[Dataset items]
------------

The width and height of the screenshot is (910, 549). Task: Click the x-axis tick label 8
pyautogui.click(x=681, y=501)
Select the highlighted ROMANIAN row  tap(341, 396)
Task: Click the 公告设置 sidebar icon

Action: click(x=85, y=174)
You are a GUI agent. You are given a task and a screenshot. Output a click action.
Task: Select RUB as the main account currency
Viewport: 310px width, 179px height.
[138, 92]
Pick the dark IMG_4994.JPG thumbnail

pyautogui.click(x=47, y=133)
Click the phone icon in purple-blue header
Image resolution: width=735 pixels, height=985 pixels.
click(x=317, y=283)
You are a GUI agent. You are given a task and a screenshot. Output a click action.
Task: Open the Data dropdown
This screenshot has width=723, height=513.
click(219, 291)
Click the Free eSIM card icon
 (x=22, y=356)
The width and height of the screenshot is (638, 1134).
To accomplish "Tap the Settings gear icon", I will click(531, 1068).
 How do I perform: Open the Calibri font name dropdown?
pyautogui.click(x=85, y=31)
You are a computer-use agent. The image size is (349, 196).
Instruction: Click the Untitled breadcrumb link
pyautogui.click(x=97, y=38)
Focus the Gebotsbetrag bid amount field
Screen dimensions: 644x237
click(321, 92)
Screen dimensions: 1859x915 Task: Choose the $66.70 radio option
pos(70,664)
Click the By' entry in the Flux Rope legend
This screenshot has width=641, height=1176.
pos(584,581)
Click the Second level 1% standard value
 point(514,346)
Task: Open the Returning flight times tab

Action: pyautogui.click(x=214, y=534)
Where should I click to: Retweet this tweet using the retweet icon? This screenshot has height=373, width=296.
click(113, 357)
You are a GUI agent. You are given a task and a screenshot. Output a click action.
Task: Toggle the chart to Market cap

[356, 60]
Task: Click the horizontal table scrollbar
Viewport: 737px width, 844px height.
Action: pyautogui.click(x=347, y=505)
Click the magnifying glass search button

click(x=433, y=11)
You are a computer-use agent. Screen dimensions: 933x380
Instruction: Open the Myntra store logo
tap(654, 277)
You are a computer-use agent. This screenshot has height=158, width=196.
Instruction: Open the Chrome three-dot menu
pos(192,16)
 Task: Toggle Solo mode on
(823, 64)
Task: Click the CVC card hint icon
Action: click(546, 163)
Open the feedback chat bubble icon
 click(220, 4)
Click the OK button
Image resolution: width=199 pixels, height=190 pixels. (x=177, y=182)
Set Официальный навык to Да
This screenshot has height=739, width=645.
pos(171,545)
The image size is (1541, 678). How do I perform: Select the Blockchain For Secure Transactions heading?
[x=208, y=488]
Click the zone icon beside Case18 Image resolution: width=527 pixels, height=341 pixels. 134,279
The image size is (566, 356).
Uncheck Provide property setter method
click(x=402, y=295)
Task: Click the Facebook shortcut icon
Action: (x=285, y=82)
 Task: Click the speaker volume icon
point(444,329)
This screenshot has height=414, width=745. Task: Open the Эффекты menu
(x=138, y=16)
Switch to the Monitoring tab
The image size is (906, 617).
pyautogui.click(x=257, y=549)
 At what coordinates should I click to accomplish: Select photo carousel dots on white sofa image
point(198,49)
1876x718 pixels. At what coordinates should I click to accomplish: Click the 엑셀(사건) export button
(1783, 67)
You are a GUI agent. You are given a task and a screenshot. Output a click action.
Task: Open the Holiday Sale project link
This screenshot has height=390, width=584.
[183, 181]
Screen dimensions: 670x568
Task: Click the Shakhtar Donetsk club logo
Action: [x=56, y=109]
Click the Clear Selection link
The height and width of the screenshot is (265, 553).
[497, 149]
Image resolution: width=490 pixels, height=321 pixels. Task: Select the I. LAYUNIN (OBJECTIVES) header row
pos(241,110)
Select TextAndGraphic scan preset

------------

● **Your goal**
Every entry should be given again exactly as written.

● **Answer box**
The width and height of the screenshot is (910, 549). Task: Click the x-axis tick label 8
pyautogui.click(x=681, y=501)
Select the highlighted ROMANIAN row  tap(341, 396)
Task: Click the 公告设置 sidebar icon

Action: click(x=85, y=174)
You are a GUI agent. You are given a task and a screenshot. Output a click action.
Task: Select RUB as the main account currency
Viewport: 310px width, 179px height.
[138, 92]
Pick the dark IMG_4994.JPG thumbnail

pyautogui.click(x=47, y=133)
Click the phone icon in purple-blue header
Image resolution: width=735 pixels, height=985 pixels.
click(x=317, y=283)
You are a GUI agent. You are given a task and a screenshot. Output a click action.
Task: Open the Data dropdown
This screenshot has width=723, height=513.
click(219, 291)
Click the Free eSIM card icon
 (x=22, y=356)
The width and height of the screenshot is (638, 1134).
To accomplish "Tap the Settings gear icon", I will click(531, 1068).
 How do I perform: Open the Calibri font name dropdown?
pyautogui.click(x=85, y=31)
You are a computer-use agent. The image size is (349, 196).
Instruction: Click the Untitled breadcrumb link
pyautogui.click(x=97, y=38)
Focus the Gebotsbetrag bid amount field
Screen dimensions: 644x237
click(321, 92)
Screen dimensions: 1859x915 Task: Choose the $66.70 radio option
pos(70,664)
Click the By' entry in the Flux Rope legend
This screenshot has width=641, height=1176.
pos(584,581)
Click the Second level 1% standard value
 point(514,346)
Task: Open the Returning flight times tab

Action: pyautogui.click(x=214, y=534)
Where should I click to: Retweet this tweet using the retweet icon? This screenshot has height=373, width=296.
click(113, 357)
You are a GUI agent. You are given a task and a screenshot. Output a click action.
Task: Toggle the chart to Market cap

[356, 60]
Task: Click the horizontal table scrollbar
Viewport: 737px width, 844px height.
Action: pyautogui.click(x=347, y=505)
Click the magnifying glass search button

click(x=433, y=11)
You are a computer-use agent. Screen dimensions: 933x380
Instruction: Open the Myntra store logo
tap(654, 277)
You are a computer-use agent. This screenshot has height=158, width=196.
Instruction: Open the Chrome three-dot menu
pos(192,16)
 Task: Toggle Solo mode on
(823, 64)
Task: Click the CVC card hint icon
Action: click(546, 163)
Open the feedback chat bubble icon
 click(220, 4)
Click the OK button
Image resolution: width=199 pixels, height=190 pixels. (x=177, y=182)
Set Официальный навык to Да
This screenshot has height=739, width=645.
pos(171,545)
The image size is (1541, 678). How do I perform: Select the Blockchain For Secure Transactions heading?
[x=208, y=488]
Click the zone icon beside Case18 Image resolution: width=527 pixels, height=341 pixels. 134,279
The image size is (566, 356).
Uncheck Provide property setter method
click(x=402, y=295)
Task: Click the Facebook shortcut icon
Action: (x=285, y=82)
 Task: Click the speaker volume icon
point(444,329)
This screenshot has height=414, width=745. Task: Open the Эффекты menu
(x=138, y=16)
Switch to the Monitoring tab
The image size is (906, 617).
pyautogui.click(x=257, y=549)
 At what coordinates should I click to accomplish: Select photo carousel dots on white sofa image
point(198,49)
1876x718 pixels. At what coordinates should I click to accomplish: Click the 엑셀(사건) export button
(1783, 67)
You are a GUI agent. You are given a task and a screenshot. Output a click action.
Task: Open the Holiday Sale project link
This screenshot has height=390, width=584.
[183, 181]
Screen dimensions: 670x568
Task: Click the Shakhtar Donetsk club logo
Action: [x=56, y=109]
Click the Clear Selection link
The height and width of the screenshot is (265, 553).
[497, 149]
Image resolution: width=490 pixels, height=321 pixels. Task: Select the I. LAYUNIN (OBJECTIVES) header row
pos(241,110)
Select TextAndGraphic scan preset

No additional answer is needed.